╭──
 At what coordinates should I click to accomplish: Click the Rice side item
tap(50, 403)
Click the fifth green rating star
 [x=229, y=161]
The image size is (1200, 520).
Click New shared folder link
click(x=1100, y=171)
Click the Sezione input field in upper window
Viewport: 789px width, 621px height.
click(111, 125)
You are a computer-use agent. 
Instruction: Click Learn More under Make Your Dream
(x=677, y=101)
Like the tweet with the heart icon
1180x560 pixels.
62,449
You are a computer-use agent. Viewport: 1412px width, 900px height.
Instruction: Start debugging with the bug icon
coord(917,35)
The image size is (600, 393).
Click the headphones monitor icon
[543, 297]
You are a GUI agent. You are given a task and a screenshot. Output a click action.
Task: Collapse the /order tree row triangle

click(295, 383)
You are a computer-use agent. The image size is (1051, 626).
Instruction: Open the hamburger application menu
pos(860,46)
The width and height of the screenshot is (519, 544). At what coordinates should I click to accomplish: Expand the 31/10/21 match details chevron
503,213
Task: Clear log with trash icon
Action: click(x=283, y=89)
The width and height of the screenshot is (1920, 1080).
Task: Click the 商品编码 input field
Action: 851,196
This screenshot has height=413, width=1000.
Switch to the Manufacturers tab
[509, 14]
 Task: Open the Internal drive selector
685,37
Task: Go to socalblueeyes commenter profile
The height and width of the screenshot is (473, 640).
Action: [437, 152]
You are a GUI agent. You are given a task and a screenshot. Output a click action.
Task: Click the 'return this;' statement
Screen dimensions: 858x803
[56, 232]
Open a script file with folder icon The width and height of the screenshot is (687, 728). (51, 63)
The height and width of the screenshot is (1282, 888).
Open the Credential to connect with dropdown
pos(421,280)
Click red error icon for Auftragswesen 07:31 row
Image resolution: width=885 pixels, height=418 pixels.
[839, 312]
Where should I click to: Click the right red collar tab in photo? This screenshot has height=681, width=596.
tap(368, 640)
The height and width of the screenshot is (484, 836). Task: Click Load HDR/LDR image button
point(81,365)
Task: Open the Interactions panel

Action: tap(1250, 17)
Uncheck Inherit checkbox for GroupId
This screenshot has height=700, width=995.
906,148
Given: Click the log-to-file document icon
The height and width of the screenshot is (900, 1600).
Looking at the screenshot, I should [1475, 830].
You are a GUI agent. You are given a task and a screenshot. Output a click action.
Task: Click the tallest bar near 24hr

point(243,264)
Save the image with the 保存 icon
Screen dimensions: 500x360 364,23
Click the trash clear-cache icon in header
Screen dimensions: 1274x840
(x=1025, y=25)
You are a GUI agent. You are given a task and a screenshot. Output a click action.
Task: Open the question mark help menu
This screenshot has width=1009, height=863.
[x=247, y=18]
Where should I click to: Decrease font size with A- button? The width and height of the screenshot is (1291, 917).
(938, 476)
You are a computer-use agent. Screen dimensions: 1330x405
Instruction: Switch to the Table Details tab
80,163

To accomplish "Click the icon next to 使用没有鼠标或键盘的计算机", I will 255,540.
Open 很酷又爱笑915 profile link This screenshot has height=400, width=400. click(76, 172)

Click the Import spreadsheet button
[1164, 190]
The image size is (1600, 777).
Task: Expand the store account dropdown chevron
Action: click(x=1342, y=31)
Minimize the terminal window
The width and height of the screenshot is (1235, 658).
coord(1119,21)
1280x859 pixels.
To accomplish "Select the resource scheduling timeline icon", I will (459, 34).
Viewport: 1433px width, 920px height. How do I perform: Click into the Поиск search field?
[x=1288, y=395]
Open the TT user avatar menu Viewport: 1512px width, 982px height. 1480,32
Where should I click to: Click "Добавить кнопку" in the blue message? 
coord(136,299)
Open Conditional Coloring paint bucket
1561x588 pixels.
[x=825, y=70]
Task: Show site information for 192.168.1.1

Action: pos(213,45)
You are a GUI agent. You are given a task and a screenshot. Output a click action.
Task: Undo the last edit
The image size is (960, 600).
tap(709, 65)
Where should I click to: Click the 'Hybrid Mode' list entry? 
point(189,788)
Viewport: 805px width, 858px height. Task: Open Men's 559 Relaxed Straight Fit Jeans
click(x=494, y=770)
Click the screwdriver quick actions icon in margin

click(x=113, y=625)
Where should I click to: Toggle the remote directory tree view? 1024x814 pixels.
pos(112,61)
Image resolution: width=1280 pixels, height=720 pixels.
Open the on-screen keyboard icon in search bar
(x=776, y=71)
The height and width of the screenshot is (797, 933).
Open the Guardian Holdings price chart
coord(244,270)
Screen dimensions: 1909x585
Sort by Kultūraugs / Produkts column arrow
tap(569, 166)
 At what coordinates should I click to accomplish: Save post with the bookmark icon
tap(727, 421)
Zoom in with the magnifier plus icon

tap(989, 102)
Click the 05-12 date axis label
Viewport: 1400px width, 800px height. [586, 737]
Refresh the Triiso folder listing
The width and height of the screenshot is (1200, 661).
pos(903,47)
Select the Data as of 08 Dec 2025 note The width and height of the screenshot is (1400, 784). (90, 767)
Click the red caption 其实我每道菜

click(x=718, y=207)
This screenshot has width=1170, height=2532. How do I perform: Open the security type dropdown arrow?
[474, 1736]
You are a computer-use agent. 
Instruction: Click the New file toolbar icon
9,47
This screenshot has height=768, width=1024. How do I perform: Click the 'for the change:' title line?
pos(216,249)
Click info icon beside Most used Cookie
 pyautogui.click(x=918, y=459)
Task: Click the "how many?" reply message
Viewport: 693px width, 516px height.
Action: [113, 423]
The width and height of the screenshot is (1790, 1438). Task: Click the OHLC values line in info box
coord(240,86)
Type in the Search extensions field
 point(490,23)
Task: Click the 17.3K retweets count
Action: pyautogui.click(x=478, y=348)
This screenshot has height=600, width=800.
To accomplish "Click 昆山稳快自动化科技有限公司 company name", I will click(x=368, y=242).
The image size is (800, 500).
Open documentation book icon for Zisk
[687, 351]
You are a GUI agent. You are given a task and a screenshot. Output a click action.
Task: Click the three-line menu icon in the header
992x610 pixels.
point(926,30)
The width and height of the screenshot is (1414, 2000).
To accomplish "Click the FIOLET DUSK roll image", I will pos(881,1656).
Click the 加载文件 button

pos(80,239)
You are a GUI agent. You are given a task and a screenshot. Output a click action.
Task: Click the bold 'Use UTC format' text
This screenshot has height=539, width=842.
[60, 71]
╰──
ASSIGNMENT ::
Please reproduce the material above exactly, line by line.

SOLUTION FOR THIS EXERCISE ::
 At what coordinates should I click to accomplish: Click the Rice side item
tap(50, 403)
Click the fifth green rating star
 [x=229, y=161]
The image size is (1200, 520).
Click New shared folder link
click(x=1100, y=171)
Click the Sezione input field in upper window
Viewport: 789px width, 621px height.
click(111, 125)
You are a computer-use agent. 
Instruction: Click Learn More under Make Your Dream
(x=677, y=101)
Like the tweet with the heart icon
1180x560 pixels.
62,449
You are a computer-use agent. Viewport: 1412px width, 900px height.
Instruction: Start debugging with the bug icon
coord(917,35)
The image size is (600, 393).
Click the headphones monitor icon
[543, 297]
You are a GUI agent. You are given a task and a screenshot. Output a click action.
Task: Collapse the /order tree row triangle

click(295, 383)
You are a computer-use agent. The image size is (1051, 626).
Instruction: Open the hamburger application menu
pos(860,46)
The width and height of the screenshot is (519, 544). At what coordinates should I click to accomplish: Expand the 31/10/21 match details chevron
503,213
Task: Clear log with trash icon
Action: click(x=283, y=89)
The width and height of the screenshot is (1920, 1080).
Task: Click the 商品编码 input field
Action: 851,196
This screenshot has height=413, width=1000.
Switch to the Manufacturers tab
[509, 14]
 Task: Open the Internal drive selector
685,37
Task: Go to socalblueeyes commenter profile
The height and width of the screenshot is (473, 640).
Action: [437, 152]
You are a GUI agent. You are given a task and a screenshot. Output a click action.
Task: Click the 'return this;' statement
Screen dimensions: 858x803
[56, 232]
Open a script file with folder icon The width and height of the screenshot is (687, 728). (51, 63)
The height and width of the screenshot is (1282, 888).
Open the Credential to connect with dropdown
pos(421,280)
Click red error icon for Auftragswesen 07:31 row
Image resolution: width=885 pixels, height=418 pixels.
[839, 312]
Where should I click to: Click the right red collar tab in photo? This screenshot has height=681, width=596.
tap(368, 640)
The height and width of the screenshot is (484, 836). Task: Click Load HDR/LDR image button
point(81,365)
Task: Open the Interactions panel

Action: tap(1250, 17)
Uncheck Inherit checkbox for GroupId
This screenshot has height=700, width=995.
906,148
Given: Click the log-to-file document icon
The height and width of the screenshot is (900, 1600).
Looking at the screenshot, I should [1475, 830].
You are a GUI agent. You are given a task and a screenshot. Output a click action.
Task: Click the tallest bar near 24hr

point(243,264)
Save the image with the 保存 icon
Screen dimensions: 500x360 364,23
Click the trash clear-cache icon in header
Screen dimensions: 1274x840
(x=1025, y=25)
You are a GUI agent. You are given a task and a screenshot. Output a click action.
Task: Open the question mark help menu
This screenshot has width=1009, height=863.
[x=247, y=18]
Where should I click to: Decrease font size with A- button? The width and height of the screenshot is (1291, 917).
(938, 476)
You are a computer-use agent. Screen dimensions: 1330x405
Instruction: Switch to the Table Details tab
80,163

To accomplish "Click the icon next to 使用没有鼠标或键盘的计算机", I will 255,540.
Open 很酷又爱笑915 profile link This screenshot has height=400, width=400. click(76, 172)

Click the Import spreadsheet button
[1164, 190]
The image size is (1600, 777).
Task: Expand the store account dropdown chevron
Action: click(x=1342, y=31)
Minimize the terminal window
The width and height of the screenshot is (1235, 658).
coord(1119,21)
1280x859 pixels.
To accomplish "Select the resource scheduling timeline icon", I will (459, 34).
Viewport: 1433px width, 920px height. How do I perform: Click into the Поиск search field?
[x=1288, y=395]
Open the TT user avatar menu Viewport: 1512px width, 982px height. 1480,32
Where should I click to: Click "Добавить кнопку" in the blue message? 
coord(136,299)
Open Conditional Coloring paint bucket
1561x588 pixels.
[x=825, y=70]
Task: Show site information for 192.168.1.1

Action: pos(213,45)
You are a GUI agent. You are given a task and a screenshot. Output a click action.
Task: Undo the last edit
The image size is (960, 600).
tap(709, 65)
Where should I click to: Click the 'Hybrid Mode' list entry? 
point(189,788)
Viewport: 805px width, 858px height. Task: Open Men's 559 Relaxed Straight Fit Jeans
click(x=494, y=770)
Click the screwdriver quick actions icon in margin

click(x=113, y=625)
Where should I click to: Toggle the remote directory tree view? 1024x814 pixels.
pos(112,61)
Image resolution: width=1280 pixels, height=720 pixels.
Open the on-screen keyboard icon in search bar
(x=776, y=71)
The height and width of the screenshot is (797, 933).
Open the Guardian Holdings price chart
coord(244,270)
Screen dimensions: 1909x585
Sort by Kultūraugs / Produkts column arrow
tap(569, 166)
 At what coordinates should I click to accomplish: Save post with the bookmark icon
tap(727, 421)
Zoom in with the magnifier plus icon

tap(989, 102)
Click the 05-12 date axis label
Viewport: 1400px width, 800px height. [586, 737]
Refresh the Triiso folder listing
The width and height of the screenshot is (1200, 661).
pos(903,47)
Select the Data as of 08 Dec 2025 note The width and height of the screenshot is (1400, 784). (90, 767)
Click the red caption 其实我每道菜

click(x=718, y=207)
This screenshot has width=1170, height=2532. How do I perform: Open the security type dropdown arrow?
[474, 1736]
You are a computer-use agent. 
Instruction: Click the New file toolbar icon
9,47
This screenshot has height=768, width=1024. How do I perform: Click the 'for the change:' title line?
pos(216,249)
Click info icon beside Most used Cookie
 pyautogui.click(x=918, y=459)
Task: Click the "how many?" reply message
Viewport: 693px width, 516px height.
Action: [113, 423]
The width and height of the screenshot is (1790, 1438). Task: Click the OHLC values line in info box
coord(240,86)
Type in the Search extensions field
 point(490,23)
Task: Click the 17.3K retweets count
Action: pyautogui.click(x=478, y=348)
This screenshot has height=600, width=800.
To accomplish "Click 昆山稳快自动化科技有限公司 company name", I will click(x=368, y=242).
The image size is (800, 500).
Open documentation book icon for Zisk
[687, 351]
You are a GUI agent. You are given a task and a screenshot. Output a click action.
Task: Click the three-line menu icon in the header
992x610 pixels.
point(926,30)
The width and height of the screenshot is (1414, 2000).
To accomplish "Click the FIOLET DUSK roll image", I will pos(881,1656).
Click the 加载文件 button

pos(80,239)
You are a GUI agent. You are given a task and a screenshot. Output a click action.
Task: Click the bold 'Use UTC format' text
This screenshot has height=539, width=842.
[60, 71]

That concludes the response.